On a material level, I hustled HARD to build a life where I never thought I'd struggle with the hunger, poverty or fear of displacement that my grandparents endured in war-torn China.
NEVER AGAIN, I thought.
On an emotional level, my family -- living the whispers of trauma passed on through the generations -- implicitly taught me that the only acceptable emotion was "happy". Darker emotions -- like sadness, anger and fear -- just weren't given space. ...because for my grandparents, if they let themselves feel them, let alone get paralyzed by them, they'd probably have died.
NEVER AGAIN, they taught me.
So I quickly learned as a child that if I felt any "inconvenient" emotions, I had to shut them down FAST. ...because no one else was going to be there with me in them. And to my young self, being with darker emotions felt like life or death, just as it had to my grandparents.
...Life or death, just like it feels RIGHT NOW.
So here in the middle of pandemic, I find myself grieving not only the enormous backlog that went ungrieved throughout my life, the collective weight of the even larger backlog of my ancestors, but also of the tender, innocent child-like parts of me that never got held in love or cultivated.

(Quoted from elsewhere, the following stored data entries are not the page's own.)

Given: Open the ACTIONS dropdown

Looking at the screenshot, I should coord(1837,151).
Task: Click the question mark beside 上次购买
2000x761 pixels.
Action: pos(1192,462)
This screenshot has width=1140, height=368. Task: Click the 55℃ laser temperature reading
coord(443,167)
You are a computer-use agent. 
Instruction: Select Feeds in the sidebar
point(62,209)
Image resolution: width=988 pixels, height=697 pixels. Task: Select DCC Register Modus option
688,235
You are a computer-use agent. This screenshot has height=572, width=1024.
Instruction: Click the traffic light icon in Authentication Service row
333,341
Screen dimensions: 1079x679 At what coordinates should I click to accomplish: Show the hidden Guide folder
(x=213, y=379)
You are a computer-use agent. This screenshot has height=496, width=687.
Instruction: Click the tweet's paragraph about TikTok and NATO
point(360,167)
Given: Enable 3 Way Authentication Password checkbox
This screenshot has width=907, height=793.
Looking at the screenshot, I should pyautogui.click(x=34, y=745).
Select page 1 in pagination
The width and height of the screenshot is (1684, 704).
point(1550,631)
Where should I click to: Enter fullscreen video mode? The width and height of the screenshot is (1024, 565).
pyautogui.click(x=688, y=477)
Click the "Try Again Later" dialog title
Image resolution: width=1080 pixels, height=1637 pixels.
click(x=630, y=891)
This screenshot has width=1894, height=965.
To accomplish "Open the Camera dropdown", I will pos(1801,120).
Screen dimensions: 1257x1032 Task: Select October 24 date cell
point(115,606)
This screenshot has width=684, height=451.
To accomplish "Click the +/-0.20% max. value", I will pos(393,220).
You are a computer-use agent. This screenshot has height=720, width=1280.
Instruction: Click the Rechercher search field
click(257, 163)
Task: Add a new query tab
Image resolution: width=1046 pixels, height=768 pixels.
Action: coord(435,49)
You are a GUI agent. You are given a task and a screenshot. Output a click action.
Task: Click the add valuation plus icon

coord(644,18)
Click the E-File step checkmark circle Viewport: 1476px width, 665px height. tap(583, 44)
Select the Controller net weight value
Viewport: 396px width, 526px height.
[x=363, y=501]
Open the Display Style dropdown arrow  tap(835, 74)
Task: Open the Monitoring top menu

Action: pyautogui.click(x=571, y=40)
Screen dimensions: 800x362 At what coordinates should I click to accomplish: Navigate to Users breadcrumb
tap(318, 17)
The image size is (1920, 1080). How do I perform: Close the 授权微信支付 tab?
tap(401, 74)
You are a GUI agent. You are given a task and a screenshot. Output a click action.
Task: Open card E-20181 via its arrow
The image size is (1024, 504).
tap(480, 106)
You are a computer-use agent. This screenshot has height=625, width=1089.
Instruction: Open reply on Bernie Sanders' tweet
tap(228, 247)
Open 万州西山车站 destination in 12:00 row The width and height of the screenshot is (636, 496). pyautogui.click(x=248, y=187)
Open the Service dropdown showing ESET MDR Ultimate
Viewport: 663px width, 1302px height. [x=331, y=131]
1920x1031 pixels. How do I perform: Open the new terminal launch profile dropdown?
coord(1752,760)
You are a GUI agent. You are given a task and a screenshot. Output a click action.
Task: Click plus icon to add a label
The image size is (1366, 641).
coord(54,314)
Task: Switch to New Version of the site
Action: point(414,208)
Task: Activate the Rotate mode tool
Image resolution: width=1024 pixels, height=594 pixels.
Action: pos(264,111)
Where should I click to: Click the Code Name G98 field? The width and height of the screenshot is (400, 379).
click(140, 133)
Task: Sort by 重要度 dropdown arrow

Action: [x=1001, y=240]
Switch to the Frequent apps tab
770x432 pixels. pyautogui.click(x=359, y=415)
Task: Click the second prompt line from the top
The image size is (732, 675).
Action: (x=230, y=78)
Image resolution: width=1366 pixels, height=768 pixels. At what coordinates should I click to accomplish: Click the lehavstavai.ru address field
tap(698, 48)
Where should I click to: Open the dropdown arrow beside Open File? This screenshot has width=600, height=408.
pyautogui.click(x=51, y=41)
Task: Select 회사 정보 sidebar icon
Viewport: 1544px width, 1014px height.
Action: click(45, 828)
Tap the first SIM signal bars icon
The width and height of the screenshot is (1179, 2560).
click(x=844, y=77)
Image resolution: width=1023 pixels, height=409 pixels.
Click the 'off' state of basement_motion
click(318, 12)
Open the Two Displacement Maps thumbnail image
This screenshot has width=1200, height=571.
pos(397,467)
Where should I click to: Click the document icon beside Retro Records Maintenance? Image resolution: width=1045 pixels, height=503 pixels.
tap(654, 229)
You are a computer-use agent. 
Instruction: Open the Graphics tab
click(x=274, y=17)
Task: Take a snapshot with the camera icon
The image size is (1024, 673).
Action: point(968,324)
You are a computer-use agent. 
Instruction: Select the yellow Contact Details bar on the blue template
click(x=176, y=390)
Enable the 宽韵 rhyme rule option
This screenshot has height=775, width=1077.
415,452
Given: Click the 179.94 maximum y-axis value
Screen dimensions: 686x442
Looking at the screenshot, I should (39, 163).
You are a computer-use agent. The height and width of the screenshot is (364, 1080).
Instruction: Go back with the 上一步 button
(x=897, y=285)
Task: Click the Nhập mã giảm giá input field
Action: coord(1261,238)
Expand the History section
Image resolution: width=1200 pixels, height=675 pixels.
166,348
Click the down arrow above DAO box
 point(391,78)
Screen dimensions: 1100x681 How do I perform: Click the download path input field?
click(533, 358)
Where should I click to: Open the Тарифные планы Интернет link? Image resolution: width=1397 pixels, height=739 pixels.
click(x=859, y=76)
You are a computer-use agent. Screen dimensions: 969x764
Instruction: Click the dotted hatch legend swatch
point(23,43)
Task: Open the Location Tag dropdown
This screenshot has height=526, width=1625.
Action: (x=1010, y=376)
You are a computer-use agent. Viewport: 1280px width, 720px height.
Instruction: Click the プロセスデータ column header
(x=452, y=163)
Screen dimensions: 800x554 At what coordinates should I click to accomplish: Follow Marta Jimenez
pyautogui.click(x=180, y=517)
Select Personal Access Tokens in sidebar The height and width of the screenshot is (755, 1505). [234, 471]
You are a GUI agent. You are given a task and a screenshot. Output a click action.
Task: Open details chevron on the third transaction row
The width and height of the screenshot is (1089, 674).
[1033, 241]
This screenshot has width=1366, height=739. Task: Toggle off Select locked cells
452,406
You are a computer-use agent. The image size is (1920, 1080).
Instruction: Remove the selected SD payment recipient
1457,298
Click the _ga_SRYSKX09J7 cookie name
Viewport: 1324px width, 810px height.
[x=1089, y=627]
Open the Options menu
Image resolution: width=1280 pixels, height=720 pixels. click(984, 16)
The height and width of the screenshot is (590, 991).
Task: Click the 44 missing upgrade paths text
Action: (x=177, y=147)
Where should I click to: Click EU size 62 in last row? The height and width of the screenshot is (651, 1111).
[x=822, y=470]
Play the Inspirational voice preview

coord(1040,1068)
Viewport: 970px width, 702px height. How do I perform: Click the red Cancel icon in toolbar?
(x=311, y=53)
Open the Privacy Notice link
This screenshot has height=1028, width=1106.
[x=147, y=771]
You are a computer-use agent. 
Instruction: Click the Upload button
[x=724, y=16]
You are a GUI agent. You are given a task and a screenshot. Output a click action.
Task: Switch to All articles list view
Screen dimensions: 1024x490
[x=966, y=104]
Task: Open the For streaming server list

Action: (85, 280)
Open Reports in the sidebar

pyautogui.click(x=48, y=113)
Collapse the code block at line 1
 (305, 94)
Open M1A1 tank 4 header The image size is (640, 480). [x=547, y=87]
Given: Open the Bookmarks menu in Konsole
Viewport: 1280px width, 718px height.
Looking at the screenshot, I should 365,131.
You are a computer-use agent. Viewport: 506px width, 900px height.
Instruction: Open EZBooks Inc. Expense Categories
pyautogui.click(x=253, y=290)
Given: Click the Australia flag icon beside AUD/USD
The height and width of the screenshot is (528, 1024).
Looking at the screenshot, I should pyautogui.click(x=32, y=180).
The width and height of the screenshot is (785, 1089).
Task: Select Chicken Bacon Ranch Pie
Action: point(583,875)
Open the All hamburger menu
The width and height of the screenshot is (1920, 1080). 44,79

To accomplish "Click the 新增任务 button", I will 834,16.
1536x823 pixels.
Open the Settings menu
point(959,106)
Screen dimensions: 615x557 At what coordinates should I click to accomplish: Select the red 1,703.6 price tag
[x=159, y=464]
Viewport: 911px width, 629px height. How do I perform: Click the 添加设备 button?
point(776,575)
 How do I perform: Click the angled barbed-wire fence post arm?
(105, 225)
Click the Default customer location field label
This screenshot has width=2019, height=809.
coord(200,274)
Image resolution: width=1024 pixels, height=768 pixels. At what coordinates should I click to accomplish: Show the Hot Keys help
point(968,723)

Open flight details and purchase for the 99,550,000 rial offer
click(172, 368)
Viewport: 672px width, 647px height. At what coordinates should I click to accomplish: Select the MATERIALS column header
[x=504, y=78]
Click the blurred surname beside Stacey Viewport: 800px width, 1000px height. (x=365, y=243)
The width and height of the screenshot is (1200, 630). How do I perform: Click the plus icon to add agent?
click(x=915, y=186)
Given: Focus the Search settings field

It's a lot to sit with. Especially as the inner pressure cooker of this pandemic only continues to build. It's like the Instant Pot seal has locked, and we're going to be sitting in this heat for a while (and I'm damn hoping that there's a beautiful meal that comes out of this intensity. At the very least, I'm not in the mood to clean up any dishes. ;-))
And rather than run, and repeat these ANCIENT patterns of fleeing from vulnerability, the questions I've been sitting with the last few days are --
* How do I / we turn this vulnerability into a soft strength?
* How do I / we let in the kind of power that comes from realizing just how SMALL we are in a VAST vast unknowable universe?
To give these tender parts space, one thing I've been starting to cultivate is WONDER as an antidote to powerlessness.
...Allowing the kid in me who didn't get to play freely the chance to marvel at the ways that my budding veggie garden grows when fed a steady diet of sun and water... to find awe in the way warm water feels on my body as I take in a sudsy bath... to discover joy in the everyday alchemy of cooking food.
And so that my friends is why this week has been both brutal and beautiful.
BRUTIFUL.
Would love to hear what's been brutal &/or beautiful for you (and anything in between)! And what's been supporting you in these pressure cooker times!
PS, The reason I've been writing / sharing more than I normally do is that I've been finding it helpful to make sense of what's happening in real time... and be in conversation with all of y'all. And it's also helping me learn to develop a new relationship with vulnerability. So thank you for being a part of this journey together!